Certaines activités peuvent être parallélisées. D’autres non. Et chaque personne supplémentaire crée également des besoins de communication et de coordination.

« La direction a fixé la date, elle n’a donc pas à intervenir dans l’estimation »

C’est précisément l’inverse : une date imposée est une hypothèse majeure du chiffrage.

« Allonger le projet permettra forcément de réduire son coût »

COCOMO II ne retient pas cette hypothèse pour SCED : au-delà du calendrier nominal, les économies liées à une équipe potentiellement plus petite sont compensées par la durée plus longue des fonctions de gestion et d’administration du projet.

« Les outils d’IA permettront de compenser n’importe quelle réduction du planning »

Les gains apportés par l’IA doivent être intégrés à l’estimation du calendrier nominal. Ils ne rendent pas toutes les activités arbitrairement compressibles.

À retenir

SCED — Contraintes sur le calendrier

  1. Une date imposée est une hypothèse de chiffrage, pas seulement une contrainte de planning.
  2. Ramener le calendrier à 85 % du nominal porte le coefficient d’effort COCOMO II à 1,14.
  3. À 75 % du calendrier nominal, le coefficient atteint 1,43.
  4. Pour un projet nominal de 1 000 jours-homme, cela représente potentiellement 430 jours-homme supplémentaires.
  5. La bonne décision consiste à arbitrer simultanément date, périmètre, moyens et risques.
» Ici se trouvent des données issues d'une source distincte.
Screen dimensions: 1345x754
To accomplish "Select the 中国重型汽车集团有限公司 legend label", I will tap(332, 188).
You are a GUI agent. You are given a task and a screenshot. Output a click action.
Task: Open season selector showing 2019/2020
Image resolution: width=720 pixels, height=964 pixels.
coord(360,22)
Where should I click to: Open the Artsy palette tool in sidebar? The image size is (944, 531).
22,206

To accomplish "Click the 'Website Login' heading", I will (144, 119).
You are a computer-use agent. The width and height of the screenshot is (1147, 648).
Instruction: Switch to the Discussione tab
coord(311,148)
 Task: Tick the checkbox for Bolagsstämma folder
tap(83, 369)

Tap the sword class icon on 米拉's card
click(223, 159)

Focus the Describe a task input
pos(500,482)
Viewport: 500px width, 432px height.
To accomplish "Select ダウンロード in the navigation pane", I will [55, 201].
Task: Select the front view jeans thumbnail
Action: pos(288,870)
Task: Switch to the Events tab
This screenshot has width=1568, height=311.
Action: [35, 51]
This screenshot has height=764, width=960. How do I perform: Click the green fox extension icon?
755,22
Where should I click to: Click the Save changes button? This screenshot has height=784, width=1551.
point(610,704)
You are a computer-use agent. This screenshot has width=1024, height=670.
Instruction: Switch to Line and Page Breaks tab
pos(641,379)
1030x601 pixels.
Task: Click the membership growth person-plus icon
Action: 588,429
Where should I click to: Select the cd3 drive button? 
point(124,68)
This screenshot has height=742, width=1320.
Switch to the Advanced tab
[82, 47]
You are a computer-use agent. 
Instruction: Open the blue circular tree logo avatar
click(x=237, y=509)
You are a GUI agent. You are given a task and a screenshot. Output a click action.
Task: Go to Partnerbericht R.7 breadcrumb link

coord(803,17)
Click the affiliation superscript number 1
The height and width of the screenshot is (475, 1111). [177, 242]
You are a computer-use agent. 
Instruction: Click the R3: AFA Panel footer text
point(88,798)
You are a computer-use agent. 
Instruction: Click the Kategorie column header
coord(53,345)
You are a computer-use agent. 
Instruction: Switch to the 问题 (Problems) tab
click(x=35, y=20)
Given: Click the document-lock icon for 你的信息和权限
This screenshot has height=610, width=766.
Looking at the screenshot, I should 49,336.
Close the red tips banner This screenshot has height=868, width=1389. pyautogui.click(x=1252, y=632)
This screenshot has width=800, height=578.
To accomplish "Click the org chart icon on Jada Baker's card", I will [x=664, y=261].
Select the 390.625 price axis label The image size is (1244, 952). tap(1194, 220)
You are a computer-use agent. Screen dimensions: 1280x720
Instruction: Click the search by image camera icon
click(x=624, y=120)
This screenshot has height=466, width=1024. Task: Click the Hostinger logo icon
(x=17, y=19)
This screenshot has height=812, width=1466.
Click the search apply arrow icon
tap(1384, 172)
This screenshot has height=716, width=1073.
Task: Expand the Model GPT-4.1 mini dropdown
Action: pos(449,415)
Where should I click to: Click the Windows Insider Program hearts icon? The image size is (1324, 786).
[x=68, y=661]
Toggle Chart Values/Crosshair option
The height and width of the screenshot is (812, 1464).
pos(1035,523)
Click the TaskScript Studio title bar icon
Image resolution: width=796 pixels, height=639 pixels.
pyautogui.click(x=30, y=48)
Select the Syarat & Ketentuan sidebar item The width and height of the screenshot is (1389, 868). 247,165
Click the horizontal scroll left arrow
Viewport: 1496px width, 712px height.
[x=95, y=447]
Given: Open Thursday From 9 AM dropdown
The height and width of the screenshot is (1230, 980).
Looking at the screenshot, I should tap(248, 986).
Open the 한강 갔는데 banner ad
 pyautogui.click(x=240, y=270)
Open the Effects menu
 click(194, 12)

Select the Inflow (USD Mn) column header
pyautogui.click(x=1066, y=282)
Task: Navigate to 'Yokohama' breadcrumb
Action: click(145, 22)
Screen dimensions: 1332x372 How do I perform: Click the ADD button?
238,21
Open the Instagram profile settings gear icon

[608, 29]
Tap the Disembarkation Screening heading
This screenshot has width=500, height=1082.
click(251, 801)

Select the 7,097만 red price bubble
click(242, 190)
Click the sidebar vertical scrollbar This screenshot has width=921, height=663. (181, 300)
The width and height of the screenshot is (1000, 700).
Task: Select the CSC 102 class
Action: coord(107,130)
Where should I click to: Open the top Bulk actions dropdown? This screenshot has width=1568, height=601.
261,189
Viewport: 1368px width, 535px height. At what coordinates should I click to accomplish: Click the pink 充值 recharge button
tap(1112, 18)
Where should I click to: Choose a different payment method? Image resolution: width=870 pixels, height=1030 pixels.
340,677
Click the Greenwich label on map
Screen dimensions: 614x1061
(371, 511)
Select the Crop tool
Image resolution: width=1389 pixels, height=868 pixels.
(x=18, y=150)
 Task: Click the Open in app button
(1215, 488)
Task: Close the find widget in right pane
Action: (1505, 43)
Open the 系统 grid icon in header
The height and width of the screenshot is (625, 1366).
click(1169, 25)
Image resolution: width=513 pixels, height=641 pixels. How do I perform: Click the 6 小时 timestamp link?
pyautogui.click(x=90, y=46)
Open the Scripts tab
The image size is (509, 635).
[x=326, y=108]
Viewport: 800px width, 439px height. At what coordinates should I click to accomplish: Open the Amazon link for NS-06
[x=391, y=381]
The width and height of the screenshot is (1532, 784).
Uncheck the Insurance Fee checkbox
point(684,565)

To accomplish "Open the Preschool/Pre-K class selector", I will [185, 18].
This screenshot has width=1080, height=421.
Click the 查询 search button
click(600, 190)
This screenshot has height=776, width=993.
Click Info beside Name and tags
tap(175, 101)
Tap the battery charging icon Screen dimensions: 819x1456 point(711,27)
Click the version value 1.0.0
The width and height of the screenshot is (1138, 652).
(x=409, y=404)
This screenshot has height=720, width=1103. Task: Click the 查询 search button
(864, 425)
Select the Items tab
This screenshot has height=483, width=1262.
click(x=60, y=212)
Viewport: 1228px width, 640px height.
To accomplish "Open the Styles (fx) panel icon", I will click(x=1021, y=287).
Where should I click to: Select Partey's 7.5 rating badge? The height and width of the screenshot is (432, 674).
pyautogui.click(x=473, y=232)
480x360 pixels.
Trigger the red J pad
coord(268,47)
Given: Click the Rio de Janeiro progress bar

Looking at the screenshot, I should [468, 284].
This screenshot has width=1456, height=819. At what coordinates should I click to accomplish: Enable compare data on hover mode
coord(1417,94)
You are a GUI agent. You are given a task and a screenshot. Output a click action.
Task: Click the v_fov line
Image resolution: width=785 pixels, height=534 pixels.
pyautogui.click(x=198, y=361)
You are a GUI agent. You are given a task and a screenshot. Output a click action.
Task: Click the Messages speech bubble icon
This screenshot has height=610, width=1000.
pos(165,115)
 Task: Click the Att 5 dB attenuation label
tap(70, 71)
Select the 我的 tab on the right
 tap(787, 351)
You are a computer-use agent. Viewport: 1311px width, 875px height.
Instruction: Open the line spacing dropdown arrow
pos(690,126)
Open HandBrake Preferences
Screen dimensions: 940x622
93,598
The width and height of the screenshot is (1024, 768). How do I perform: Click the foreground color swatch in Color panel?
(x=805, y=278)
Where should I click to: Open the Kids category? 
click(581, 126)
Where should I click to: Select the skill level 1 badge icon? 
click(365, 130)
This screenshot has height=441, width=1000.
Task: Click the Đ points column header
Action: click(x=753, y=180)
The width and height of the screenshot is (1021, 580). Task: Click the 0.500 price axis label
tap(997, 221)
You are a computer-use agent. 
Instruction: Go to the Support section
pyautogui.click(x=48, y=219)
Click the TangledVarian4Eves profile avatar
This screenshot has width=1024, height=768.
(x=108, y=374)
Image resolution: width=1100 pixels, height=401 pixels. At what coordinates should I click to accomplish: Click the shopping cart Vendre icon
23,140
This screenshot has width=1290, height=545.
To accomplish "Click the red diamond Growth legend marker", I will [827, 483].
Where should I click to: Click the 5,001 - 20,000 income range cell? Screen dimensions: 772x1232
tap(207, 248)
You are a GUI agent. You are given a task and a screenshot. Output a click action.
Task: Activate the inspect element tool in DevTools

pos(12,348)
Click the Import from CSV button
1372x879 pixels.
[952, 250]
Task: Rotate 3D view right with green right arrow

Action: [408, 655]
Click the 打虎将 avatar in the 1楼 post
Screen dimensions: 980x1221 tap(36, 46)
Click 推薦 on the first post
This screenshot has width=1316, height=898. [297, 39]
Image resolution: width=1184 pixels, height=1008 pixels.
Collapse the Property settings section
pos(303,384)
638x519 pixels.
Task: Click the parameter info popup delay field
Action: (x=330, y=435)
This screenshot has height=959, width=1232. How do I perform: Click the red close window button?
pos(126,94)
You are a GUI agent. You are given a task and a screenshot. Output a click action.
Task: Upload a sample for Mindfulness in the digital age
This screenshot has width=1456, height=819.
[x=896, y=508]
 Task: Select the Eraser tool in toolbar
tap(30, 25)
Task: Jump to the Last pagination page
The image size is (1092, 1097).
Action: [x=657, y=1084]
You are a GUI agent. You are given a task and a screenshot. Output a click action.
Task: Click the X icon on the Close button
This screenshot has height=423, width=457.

Quelles décisions pour un DSI ?

Une date de livraison peut être non négociable. Une réglementation entre en vigueur à une date précise. Un contrat arrive à échéance. Un ancien système doit être arrêté. Un lancement commercial possède une fenêtre de marché.

L’objectif n’est donc pas de considérer toute accélération comme une mauvaise décision.

Il s’agit de rendre son coût visible.

Face à une échéance ambitieuse, le DSI peut demander une estimation du calendrier nominal, mesurer l’écart avec la date demandée, chiffrer le coût de cette compression puis comparer plusieurs scénarios de périmètre et de ressources.

La question pertinente devient alors :

« Quelle valeur sommes-nous prêts à payer pour disposer du logiciel plus tôt ? »

« Une date imposée n’est jamais gratuite : elle doit faire partie du chiffrage. »

Le conseil Estimancy

Ne demandez pas à une équipe de chiffrage de partir directement de la date souhaitée.

Estimez d’abord le calendrier réaliste du projet, puis mesurez explicitement le coût de l’accélération demandée.

Cette séparation entre délai nominal et délai imposé permet de transformer une contrainte de planning en décision économique explicite et de présenter au management plusieurs scénarios comparables.

Les valeurs utilisées dans l’article correspondent exactement à la calibration COCOMO II.2000 : SCED = 1,43 / 1,14 / 1,00 / 1,00 / 1,00 pour respectivement 75 / 85 / 100 / 130 / 160 % du calendrier nominal. Le manuel précise également que SCED s’applique au projet dans son ensemble, contrairement aux autres multiplicateurs pouvant être différenciés par module.